BEGIN Reading text

Question

Find the general antiderivative.$$\int x^{2 / 3}\left(x^{-4 / 3}-3\right) d x$$

Answer

**step1** Understanding the Problem

The problem asks us to find the general antiderivative of the given expression: $$\int x^{2 / 3}\left(x^{-4 / 3}-3\right) d x$$. This is a calculus problem that requires us to find a function whose derivative is the given expression. The symbol $$\int$$ denotes integration, and $$d x$$ indicates that we are integrating with respect to the variable $$x$$.

**step2** Simplifying the Integrand

Before integrating, it is often helpful to simplify the expression inside the integral, which is called the integrand. We need to distribute $$x^{2/3}$$ to each term inside the parenthesis:
$$x^{2 / 3}\left(x^{-4 / 3}-3\right) = (x^{2 / 3} \cdot x^{-4 / 3}) - (x^{2 / 3} \cdot 3)$$
For the first term, we use the rule of exponents which states that $$a^m \cdot a^n = a^{m+n}$$:
$$x^{2 / 3} \cdot x^{-4 / 3} = x^{(2/3) + (-4/3)} = x^{(2-4)/3} = x^{-2/3}$$
For the second term:
$$x^{2 / 3} \cdot 3 = 3x^{2/3}$$
So, the simplified integrand is $$x^{-2/3} - 3x^{2/3}$$. The integral now becomes:
$$\int (x^{-2/3} - 3x^{2/3}) d x$$

**step3** Applying the Linearity of Integration

The integral of a difference of functions is the difference of their integrals. This is known as the linearity property of integrals. We can separate the integral into two parts:
$$\int (x^{-2/3} - 3x^{2/3}) d x = \int x^{-2/3} d x - \int 3x^{2/3} d x$$

**step4** Integrating the First Term

We will now integrate the first term, $$\int x^{-2/3} d x$$. We use the power rule for integration, which states that for any real number $$n \neq -1$$, the antiderivative of $$x^n$$ is $$\frac{x^{n+1}}{n+1}$$.

END Reading text

## Work order 1:
List the step headings in the antiderivative solution, in order.
## Work order 2:
Reproduce the antiderivative solution word for word, starting with "The problem asks" and going on through "the variable $$x$$.".
## Work order 3:
Decide whether each statement agrees with the antiderivative solution, answering yes or no and quoting the words that settle it:
(a) The expression inside the integral is called the integrand.
(b) The integral of a difference of functions equals the product of their integrals.
(c) Splitting the integral into two parts relies on the chain rule.

BEGIN Provided records

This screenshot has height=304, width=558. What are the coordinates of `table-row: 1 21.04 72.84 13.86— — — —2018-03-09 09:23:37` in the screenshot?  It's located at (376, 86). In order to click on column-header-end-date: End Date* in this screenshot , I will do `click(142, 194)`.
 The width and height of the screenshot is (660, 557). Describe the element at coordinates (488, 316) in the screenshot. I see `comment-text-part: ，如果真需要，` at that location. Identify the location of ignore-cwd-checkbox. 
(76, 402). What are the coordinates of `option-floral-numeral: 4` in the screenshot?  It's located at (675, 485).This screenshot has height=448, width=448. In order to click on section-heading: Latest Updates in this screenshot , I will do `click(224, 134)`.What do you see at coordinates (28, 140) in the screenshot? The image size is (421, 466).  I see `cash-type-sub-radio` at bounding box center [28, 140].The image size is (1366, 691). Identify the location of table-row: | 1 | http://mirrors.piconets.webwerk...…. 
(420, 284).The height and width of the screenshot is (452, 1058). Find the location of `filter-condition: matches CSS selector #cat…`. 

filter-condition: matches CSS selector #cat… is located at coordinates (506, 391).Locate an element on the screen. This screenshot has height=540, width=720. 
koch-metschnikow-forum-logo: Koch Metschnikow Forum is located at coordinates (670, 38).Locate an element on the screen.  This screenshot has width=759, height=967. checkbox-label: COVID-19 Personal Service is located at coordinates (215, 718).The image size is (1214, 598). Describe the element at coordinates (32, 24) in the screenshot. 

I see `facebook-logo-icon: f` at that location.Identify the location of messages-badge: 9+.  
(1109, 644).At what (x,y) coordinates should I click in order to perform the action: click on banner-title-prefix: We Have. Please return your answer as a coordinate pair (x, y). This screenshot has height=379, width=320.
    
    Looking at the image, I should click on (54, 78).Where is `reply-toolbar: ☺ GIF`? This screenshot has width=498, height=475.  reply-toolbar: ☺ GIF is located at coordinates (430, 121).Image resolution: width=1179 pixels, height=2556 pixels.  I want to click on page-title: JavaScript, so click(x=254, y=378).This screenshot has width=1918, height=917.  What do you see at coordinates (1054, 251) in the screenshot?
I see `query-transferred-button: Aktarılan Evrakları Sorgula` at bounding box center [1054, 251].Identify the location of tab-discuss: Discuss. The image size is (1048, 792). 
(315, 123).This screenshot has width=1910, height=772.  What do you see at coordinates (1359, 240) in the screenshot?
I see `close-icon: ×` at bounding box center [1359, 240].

END Provided records

## Exercise solution 1:
Understanding the Problem
Simplifying the Integrand
Applying the Linearity of Integration
Integrating the First Term

## Exercise solution 2:
The problem asks us to find the general antiderivative of the given expression: $$\int x^{2 / 3}\left(x^{-4 / 3}-3\right) d x$$. This is a calculus problem that requires us to find a function whose derivative is the given expression. The symbol $$\int$$ denotes integration, and $$d x$$ indicates that we are integrating with respect to the variable $$x$$.

## Exercise solution 3:
(a) Yes: "the expression inside the integral, which is called the integrand"
(b) No: "The integral of a difference of functions is the difference of their integrals."
(c) No: "This is known as the linearity property of integrals."